Weekly U.S.-Mexico Border Update: February 28, 2025

With this series of weekly updates, WOLA seeks to cover the most important developments at the U.S.-Mexico border. See past weekly updates here.

Your donation to WOLA is crucial to keeping these paywall-free and ad-free Updates going. Please contribute now and support our work.

THIS WEEK IN BRIEF:

  • Reports of southbound migration as people abandon hope of seeking protection in the United States: As Trump administration measures shut off the possibility of seeking asylum at the U.S.-Mexico border, some people who had migrated to Mexico to do that are turning around.
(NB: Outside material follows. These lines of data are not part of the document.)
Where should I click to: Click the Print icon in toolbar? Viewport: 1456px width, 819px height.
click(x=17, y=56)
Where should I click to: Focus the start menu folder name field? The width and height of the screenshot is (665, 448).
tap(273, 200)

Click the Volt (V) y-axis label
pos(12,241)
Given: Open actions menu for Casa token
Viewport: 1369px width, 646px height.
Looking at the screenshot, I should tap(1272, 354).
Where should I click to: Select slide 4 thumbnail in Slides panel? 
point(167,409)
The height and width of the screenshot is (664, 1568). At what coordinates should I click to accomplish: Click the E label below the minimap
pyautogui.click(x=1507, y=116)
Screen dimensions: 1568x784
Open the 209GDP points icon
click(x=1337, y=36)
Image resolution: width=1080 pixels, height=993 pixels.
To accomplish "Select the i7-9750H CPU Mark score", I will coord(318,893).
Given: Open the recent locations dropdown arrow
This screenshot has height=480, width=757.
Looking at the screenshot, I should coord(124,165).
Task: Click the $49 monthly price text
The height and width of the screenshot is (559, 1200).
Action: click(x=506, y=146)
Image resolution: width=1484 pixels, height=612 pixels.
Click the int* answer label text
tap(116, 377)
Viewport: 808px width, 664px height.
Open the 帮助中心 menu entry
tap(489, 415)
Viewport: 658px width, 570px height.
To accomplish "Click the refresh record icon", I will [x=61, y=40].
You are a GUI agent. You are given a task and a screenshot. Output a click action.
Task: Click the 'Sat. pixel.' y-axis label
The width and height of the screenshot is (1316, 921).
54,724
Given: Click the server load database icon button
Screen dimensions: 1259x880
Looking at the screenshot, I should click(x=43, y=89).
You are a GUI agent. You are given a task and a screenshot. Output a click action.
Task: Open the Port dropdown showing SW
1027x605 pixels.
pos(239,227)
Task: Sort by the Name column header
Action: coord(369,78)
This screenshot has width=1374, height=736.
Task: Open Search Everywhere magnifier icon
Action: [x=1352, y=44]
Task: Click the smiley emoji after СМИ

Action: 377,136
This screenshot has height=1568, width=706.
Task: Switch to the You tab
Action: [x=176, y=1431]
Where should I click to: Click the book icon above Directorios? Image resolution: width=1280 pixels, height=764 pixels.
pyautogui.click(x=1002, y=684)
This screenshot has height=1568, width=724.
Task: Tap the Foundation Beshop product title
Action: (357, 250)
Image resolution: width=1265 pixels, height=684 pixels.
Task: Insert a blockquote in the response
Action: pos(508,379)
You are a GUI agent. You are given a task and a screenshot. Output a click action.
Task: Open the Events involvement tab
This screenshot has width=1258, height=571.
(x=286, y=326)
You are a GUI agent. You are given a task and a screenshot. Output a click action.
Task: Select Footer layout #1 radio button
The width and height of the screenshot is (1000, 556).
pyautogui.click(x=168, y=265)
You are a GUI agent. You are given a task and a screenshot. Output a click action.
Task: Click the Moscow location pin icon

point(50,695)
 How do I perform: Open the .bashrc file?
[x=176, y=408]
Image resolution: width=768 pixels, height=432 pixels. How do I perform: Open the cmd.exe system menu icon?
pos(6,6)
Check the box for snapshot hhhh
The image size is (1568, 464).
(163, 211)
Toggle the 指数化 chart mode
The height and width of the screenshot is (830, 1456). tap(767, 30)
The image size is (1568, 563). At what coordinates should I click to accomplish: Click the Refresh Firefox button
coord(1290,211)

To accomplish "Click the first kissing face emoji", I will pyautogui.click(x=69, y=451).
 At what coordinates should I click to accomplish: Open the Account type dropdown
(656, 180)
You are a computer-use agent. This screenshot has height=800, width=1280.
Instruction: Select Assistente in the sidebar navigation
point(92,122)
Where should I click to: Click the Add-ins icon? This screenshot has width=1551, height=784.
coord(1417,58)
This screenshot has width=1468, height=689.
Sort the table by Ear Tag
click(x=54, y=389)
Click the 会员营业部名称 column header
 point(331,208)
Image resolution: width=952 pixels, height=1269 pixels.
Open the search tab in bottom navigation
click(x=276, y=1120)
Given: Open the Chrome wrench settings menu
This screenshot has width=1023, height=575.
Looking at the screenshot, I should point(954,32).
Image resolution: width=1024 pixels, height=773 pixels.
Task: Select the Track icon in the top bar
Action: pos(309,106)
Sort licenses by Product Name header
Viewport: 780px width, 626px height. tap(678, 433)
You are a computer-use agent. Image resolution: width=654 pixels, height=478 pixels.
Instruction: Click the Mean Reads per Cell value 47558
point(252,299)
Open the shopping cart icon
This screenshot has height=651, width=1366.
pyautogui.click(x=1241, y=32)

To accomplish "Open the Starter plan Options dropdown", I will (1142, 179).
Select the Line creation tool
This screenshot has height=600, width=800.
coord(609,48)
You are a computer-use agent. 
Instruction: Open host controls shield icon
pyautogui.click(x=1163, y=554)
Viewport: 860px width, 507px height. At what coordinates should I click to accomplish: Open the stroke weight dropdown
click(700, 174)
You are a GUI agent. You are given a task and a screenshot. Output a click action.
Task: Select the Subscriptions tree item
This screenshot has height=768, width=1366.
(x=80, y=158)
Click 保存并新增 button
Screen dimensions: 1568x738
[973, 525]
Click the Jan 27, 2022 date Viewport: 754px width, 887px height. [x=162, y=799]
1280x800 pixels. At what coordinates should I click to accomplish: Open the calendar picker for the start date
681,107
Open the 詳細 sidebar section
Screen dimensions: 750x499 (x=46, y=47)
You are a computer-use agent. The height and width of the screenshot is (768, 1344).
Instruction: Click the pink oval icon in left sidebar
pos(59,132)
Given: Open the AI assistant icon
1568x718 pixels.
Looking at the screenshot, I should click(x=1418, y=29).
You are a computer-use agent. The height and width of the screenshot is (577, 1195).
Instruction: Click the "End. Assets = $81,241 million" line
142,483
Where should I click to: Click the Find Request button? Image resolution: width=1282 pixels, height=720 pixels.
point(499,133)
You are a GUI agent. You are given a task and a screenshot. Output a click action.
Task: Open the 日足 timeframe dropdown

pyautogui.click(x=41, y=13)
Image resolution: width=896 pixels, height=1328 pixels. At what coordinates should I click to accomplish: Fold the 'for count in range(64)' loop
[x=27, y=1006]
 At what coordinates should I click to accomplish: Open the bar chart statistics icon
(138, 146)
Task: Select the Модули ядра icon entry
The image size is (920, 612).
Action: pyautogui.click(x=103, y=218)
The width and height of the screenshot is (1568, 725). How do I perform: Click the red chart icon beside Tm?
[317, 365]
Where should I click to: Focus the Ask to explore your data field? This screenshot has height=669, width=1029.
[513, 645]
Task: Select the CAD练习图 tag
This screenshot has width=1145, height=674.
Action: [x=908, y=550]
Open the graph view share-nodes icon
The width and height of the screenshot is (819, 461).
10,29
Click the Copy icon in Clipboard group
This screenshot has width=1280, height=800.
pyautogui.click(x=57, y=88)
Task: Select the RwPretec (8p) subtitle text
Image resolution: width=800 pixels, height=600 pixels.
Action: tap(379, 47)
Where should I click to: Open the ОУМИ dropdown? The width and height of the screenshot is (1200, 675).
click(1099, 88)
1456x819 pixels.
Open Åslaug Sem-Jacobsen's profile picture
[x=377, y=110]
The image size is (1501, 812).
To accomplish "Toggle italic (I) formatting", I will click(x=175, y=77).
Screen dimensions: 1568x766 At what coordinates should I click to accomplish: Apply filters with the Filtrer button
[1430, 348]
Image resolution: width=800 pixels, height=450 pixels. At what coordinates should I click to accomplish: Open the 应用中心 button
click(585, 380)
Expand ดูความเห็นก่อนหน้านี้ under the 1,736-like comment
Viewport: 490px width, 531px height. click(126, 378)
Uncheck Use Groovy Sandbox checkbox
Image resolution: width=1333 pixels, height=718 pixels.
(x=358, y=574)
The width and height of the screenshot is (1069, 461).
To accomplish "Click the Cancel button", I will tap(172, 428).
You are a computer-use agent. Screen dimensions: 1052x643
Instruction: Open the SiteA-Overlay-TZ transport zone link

Several dozen per day have been boarding boats through dangerous currents to avoid traveling southbound through the Darién Gap.
  • Another Guantánamo flight arrives, as released detainees reveal horrific conditions: The Trump administration sent 17 more undocumented migrants to the Guantánamo Bay Naval Station, just 3 days after removing to Venezuela all who had been at the base for up to 16 days. Those released from the facility told of horrific and abusive conditions.
  • “Mass deportation” updates: The House passed a budget resolution that, like a Senate measure passed a week earlier, could provide a gigantic amount of funding for the administration’s mass deportation plans. These plans appear to include widespread use of military bases and invocation of the Alien Enemies Act of 1798.
  • “Bridge deportations” continue: The Trump administration sent to Costa Rica a second plane with migrants aboard from Asia, eastern Europe, and Africa. In Panama, 112 of 299 migrants whom the administration flew there are in a jungle camp, cut off from access to attorneys, as they voice fear of return to their countries of origin.
  • The impact on Mexico: President Trump appears determined to levy tariffs on Mexican goods on March 4, citing continued flows of fentanyl. U.S. deportation flights to Mexico are now taking people as far south as possible, near the Guatemala border.
  • Update on CBP’s border drug seizures: Despite Donald Trump’s tariff threats, CBP is finding less fentanyl at the border. Seizures dropped 21 percent from 2023 to 2024, and another 22 percent in the first four months of fiscal 2025, compared to the same period a year earlier. All drugs except marijuana—which continues a sharp decline in seizures—continue to be overwhelmingly encountered at ports of entry.